TEXT PROVIDED:

I should note. We’re actively testing out smaller nodes eg, which would increase node count + data spread. We’re testing this to see how a reduced amount of data affects the churn process (which is looking pretty positive thus far).

3 Likes

There could also be reasons that it’s undesirable. Some nodes in the real world may not be as responsive or have longer lag times. I’m not sure if the network currently takes that into account.

Seems to me there needs to be (supposing there isn’t already) a weighting system here regards to remaining space available and quality of space available. Could be useful in determining how much to charge for space too. But again, IDK what’s currently in the code, perhaps this is already a thing.

This would be node age and it’s knock on effects I think. That exists, though the whole knock on process doesnt yet. But basically older nodes (which should be more reliable) will likely get paid more (and so stick around).

We don’t factor bandwidth/response time in yet, but that could happen if we wanted it to.

4 Likes

Morning! looks like the network stops to replying. for both PUT and GET? just hangs on, with no exception, no timeout…

I was able to grab the test-data an hour or so ago, albeit very slowly.

It’s still not clear to me what’s up at the moment. But it mall well be on its last legs.

1 Like

Not uploading for me either. It had a good run though. Hopefully something interesting pops up as a result. :clap:

edit: it may be uploading very slowly. Definitely trying to do something, but not sure how successful.

@joshuef - no chance that we’re being restricted by droplet cloud (amazon)? - like they are perceiving it as some attack on their cloud so they have automatically restricted bandwidth?

response I’m getting:

Error: 
   0: ClientError: Did not receive sufficient ACK messages from Elders to be sure this cmd (MsgId(a5f0..7944)) passed, expected: 7, received 5.
   1: Did not receive sufficient ACK messages from Elders to be sure this cmd (MsgId(a5f0..7944)) passed, expected: 7, received 5.

Location:
   sn_cli/src/subcommands/files.rs:213

Backtrace omitted. Run with RUST_BACKTRACE=1 environment variable to display it.
Run with RUST_BACKTRACE=full to include source snippets.

ditto, downloading is very slow but upload

Mac-Pro:keys user1$ time safe files put ../LICENSE-MIT 
Error: 
   0: ClientError: Did not receive sufficient ACK messages from Elders to be sure this cmd (MsgId(5977..d131)) passed, expected: 7, received 5.
   1: Did not receive sufficient ACK messages from Elders to be sure this cmd (MsgId(5977..d131)) passed, expected: 7, received 5.

Location:
   sn_cli/src/subcommands/files.rs:213

Backtrace omitted. Run with RUST_BACKTRACE=1 environment variable to display it.
Run with RUST_BACKTRACE=full to include source snippets.

real    2m24.130s
user    0m0.068s
sys     0m0.057s

1 Like

Same here, even small 88kb file failing to put with same message (expected: 7, received 5)

You might be the new hammer lord!

1 Like

Yeh, it looks like a couple of elders have become unreachable (or effectively) for some reason.

We’ve not gotten deep into the dysfunction checking which in theory should drop these nodes (as they should also not be failing in these controlled circumstances).

(Records from a pointing dataset)

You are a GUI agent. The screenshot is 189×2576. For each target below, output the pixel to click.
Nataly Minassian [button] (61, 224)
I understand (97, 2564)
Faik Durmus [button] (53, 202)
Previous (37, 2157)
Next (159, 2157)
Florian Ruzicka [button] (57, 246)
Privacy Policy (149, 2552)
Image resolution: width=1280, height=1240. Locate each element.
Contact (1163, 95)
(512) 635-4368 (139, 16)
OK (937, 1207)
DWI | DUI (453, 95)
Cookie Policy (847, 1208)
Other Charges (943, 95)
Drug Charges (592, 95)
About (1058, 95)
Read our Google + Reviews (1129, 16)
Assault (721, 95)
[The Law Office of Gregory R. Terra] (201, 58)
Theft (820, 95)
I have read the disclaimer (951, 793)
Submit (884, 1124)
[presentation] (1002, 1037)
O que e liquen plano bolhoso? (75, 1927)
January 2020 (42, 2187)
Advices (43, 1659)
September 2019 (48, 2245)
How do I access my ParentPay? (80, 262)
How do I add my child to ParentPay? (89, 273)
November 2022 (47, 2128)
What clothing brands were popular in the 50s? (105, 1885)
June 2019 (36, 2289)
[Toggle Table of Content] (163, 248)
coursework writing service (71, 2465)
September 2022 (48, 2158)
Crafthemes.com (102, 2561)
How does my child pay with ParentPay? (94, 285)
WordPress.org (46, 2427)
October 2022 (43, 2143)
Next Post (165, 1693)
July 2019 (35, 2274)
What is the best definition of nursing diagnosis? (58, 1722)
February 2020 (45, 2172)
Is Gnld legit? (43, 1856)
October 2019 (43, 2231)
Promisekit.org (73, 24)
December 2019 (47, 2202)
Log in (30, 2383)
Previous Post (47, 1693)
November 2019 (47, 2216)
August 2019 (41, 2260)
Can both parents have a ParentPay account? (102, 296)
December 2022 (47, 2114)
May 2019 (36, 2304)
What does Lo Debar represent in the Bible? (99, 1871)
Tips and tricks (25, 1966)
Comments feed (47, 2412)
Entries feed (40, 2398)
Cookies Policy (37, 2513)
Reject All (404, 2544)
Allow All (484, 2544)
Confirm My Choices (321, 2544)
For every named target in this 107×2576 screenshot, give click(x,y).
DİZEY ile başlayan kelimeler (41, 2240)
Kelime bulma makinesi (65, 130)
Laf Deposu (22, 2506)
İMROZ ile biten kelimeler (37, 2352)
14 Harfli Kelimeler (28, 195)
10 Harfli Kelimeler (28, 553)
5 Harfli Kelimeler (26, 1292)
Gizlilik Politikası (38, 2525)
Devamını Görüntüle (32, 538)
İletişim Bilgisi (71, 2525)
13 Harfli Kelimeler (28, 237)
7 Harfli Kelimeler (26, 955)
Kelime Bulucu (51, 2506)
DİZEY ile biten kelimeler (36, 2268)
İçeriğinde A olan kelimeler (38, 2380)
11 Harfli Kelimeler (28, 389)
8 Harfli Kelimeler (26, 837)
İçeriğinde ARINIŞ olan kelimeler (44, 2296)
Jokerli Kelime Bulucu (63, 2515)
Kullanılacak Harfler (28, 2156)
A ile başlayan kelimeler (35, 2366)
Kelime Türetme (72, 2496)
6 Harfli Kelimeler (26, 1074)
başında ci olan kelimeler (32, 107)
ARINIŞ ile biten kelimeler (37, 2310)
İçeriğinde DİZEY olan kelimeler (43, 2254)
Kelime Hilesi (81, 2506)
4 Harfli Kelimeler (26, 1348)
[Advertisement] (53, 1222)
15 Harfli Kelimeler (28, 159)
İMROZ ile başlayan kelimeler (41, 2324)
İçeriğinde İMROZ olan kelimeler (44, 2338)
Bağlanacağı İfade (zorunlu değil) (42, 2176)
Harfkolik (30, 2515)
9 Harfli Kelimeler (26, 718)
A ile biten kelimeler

INSTRUCTIONS:
- 1) Please copy the forum thread between "I was able to" and "its last legs.", inclusive, substituting "sample files" for "test-data".
- 2) According to the forum thread, which two factors does the network not yet take into account?

RESPONSES BY TASK:
- 1)
I was able to grab the sample files an hour or so ago, albeit very slowly.

It’s still not clear to me what’s up at the moment. But it mall well be on its last legs.

- 2) Bandwidth and response time.